Massive Molecular Study of the Roundworm Reveals Nature’s Complexity

An international collaboration of more than 100 scientists, spearheaded by a team of researchers at Yale University, has revealed in unprecedented detail and scope the multi-faceted functions of the genome of the roundworm, one of science’s key model organisms. The research is one of the first big payoffs in a massive campaign to describe how life functions through genomes of several organisms, including humans.

The results are published in the Dec. 22 edition of Science Express, along with a matching paper on the genome of fruit flies. The two main papers are accompanied by more than 16 companion publications in the journals Genome Research and Nature that begin to describe the many ways organisms use their genetic blueprints to carry out functions necessary for survival.

“We have taken the raw parts list from the genome sequence, found the functional elements within it and described how they are connected and how they work together,” said Mark Gerstein, the A. L. Williams Professor of biomedical informatics, molecular biophysics and biochemistry, professor of computer science, and lead author of the Science paper on the worm genome.

The studies are an outgrowth of the ENCODE project, or Encyclopedia of DNA Elements, which was launched in 2003 by the National Human Genome Research Institute to identify all functional elements of the human genome. Scientists had recognized that the genome was much richer than the sum of the genes that code for proteins. For instance, only 1 percent of the human genome contains code to make proteins, yet scientists have come to appreciate that the 99 percent of non-coding areas of the genome are full of elements that fundamentally influence our biology.

Such large-scale approaches using multiple technologies have already paid dividends with the discovery of DNA elements that control cell death and are critical in cancer, as well as many forms of RNAs that control how genes are turned off and on — an insight with great therapeutic potential.

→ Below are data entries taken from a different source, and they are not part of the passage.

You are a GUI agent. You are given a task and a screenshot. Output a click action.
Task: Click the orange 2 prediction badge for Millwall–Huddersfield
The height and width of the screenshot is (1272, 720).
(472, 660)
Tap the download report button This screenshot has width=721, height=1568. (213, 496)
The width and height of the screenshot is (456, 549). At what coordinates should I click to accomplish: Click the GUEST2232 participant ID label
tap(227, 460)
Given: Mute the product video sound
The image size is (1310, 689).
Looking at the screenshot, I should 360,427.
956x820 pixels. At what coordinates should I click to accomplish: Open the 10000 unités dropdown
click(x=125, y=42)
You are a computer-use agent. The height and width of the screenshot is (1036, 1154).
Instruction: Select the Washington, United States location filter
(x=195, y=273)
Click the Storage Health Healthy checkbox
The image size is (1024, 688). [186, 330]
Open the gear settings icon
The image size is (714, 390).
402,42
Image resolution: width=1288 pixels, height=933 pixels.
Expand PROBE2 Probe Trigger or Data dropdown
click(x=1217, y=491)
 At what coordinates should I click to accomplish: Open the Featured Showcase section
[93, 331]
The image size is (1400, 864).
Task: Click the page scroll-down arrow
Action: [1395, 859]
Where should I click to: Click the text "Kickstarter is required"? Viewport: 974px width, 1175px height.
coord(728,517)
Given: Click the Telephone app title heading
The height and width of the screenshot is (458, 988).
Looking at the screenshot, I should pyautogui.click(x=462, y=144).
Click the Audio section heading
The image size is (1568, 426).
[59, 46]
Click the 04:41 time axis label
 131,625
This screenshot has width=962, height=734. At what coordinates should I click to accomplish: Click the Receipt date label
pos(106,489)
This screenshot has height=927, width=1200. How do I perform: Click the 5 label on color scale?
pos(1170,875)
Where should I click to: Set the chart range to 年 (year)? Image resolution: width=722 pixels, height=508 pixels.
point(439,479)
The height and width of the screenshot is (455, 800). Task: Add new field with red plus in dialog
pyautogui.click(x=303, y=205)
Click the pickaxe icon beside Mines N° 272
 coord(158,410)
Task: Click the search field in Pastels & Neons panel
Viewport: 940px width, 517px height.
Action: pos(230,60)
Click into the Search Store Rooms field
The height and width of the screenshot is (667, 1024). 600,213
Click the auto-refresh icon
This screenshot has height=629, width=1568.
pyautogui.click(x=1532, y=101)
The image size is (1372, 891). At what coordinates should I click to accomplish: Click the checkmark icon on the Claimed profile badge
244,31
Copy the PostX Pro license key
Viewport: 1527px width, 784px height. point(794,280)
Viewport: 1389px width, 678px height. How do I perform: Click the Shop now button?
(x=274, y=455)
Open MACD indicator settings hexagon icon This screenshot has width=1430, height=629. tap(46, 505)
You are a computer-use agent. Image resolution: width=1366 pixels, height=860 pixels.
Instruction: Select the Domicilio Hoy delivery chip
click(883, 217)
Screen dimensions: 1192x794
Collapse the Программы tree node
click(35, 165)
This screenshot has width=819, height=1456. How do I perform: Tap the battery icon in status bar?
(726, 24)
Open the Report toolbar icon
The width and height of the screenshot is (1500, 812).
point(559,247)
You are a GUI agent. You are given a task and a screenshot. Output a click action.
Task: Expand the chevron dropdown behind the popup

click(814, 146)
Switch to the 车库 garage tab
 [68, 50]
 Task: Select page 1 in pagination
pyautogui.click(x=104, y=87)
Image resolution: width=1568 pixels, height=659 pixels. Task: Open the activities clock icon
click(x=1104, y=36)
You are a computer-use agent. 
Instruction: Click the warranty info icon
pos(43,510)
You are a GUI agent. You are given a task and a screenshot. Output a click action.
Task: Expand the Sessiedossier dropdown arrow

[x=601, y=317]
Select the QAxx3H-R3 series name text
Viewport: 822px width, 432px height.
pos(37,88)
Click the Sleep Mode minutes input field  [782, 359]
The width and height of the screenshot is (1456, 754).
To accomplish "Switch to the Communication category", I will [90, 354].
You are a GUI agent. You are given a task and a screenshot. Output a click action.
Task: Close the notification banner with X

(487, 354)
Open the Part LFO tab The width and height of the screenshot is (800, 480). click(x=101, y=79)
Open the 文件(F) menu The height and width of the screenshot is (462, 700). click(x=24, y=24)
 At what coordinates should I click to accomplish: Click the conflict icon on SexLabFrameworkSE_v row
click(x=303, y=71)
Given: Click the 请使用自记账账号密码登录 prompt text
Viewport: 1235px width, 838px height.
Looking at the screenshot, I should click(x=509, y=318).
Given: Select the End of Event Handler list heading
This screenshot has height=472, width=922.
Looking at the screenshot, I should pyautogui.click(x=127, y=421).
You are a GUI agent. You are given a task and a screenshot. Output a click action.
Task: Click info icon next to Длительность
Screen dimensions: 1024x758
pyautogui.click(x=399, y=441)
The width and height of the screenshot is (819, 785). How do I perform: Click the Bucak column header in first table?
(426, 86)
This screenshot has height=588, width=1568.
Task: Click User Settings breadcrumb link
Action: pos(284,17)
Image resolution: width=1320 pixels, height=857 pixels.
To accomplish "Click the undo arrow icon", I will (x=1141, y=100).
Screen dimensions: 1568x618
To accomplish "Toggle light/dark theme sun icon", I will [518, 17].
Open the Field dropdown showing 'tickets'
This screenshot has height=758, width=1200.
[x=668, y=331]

However, the regulatory elements that control gene expression in humans are so complex and numerous that the project was expanded to include simpler model organisms, which provide a framework to compare with the human genome. The two Science papers on worms and flies are the first major results of the ENCODE project, and mark the first time the complete non-coding regions of animal genomes have been thoroughly annotated.
The Yale University team and dozens of researchers from other institutions collaborated on the worm genome project. Using several new technologies, the Yale team helped delineate the crisscrossing webs of networks that regulate biological behavior in C. elegans. Not surprisingly, they found that even in relatively simple animals the operation of life is dauntingly complex.

The project not only catalogues these newly discovered elements but also analyzes how they interact in regulatory networks to turn genes on and off in a coordinated fashion.

The roles that regulatory RNAs and proteins play are determined not only by when they are activated but where on the genome they bind. A companion paper published in Genome Research by Valerie Reinke, associate professor of genetics at Yale, illustrates this deeper level of complexity.

Reinke studies a family of regulatory proteins called transcription factors that govern many developmental processes, including migration of cells to the front or back of an organism. Prior to the new study, scientists had identified only about 100 places on the genome where these regulatory proteins bound, the first step in regulating other genes needed in development of the organism. Reinke’s team identified the binding sites genome-wide for 22 of these regulatory proteins and found 16,700 binding sites, each with the capacity to initiate a different function.

Reinke points out that 20 percent of the roundworm genome encodes from proteins, leaving scientists with 80 percent of the organism’s DNA for more exotic elements that influence function. But in humans, researchers must analyze much larger stretches of DNA to determine these functions.

“It is only going to get a lot more complicated,” Reinke said.

Senior author on the paper was Robert Waterson of the University of Washington, one of 26 institutions involved in the study. The 27 Yale researchers who are among the 130 authors of the paper who contributed to the study work in the lab of Frank Slack of the Department of Molecular, Cellular and Development Biology, as well as the Gerstein and Reinke labs.